Count the lines of the records that contain the word "dropdown", and give only that number.

[Part of a data file]
++++++++++++++++++++

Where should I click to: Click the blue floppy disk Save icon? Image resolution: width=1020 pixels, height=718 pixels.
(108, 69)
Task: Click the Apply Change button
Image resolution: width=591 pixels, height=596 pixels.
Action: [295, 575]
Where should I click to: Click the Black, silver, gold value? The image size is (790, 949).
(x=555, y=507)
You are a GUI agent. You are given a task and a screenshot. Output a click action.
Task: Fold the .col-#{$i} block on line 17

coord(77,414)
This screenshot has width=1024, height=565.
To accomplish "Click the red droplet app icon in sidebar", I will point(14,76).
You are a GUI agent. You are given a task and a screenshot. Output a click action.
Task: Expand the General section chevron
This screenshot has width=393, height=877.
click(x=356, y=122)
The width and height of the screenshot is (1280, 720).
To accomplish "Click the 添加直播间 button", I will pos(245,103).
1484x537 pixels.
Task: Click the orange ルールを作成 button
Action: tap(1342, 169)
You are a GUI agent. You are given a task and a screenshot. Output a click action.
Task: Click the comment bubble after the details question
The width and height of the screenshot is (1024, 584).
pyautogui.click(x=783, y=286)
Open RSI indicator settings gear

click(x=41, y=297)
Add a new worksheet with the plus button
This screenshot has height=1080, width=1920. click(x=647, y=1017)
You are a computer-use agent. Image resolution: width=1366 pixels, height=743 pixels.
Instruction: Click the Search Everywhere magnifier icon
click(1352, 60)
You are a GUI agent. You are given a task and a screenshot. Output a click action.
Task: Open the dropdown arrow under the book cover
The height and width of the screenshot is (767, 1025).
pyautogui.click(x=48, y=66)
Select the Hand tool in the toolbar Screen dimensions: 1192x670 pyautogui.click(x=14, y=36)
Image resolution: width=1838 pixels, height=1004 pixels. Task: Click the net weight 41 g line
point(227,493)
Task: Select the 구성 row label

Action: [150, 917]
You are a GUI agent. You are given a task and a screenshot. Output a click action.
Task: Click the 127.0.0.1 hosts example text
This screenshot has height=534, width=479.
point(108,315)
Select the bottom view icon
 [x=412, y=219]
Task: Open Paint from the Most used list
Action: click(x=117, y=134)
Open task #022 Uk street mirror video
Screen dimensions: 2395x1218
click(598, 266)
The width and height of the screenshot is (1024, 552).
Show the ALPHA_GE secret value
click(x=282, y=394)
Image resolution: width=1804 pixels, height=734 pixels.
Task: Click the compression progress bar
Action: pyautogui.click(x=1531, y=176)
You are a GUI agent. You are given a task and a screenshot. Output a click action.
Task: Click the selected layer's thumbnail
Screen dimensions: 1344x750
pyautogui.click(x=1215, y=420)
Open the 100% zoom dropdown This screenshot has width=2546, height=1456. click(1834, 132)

++++++++++++++++++++

*Exercise result:* 2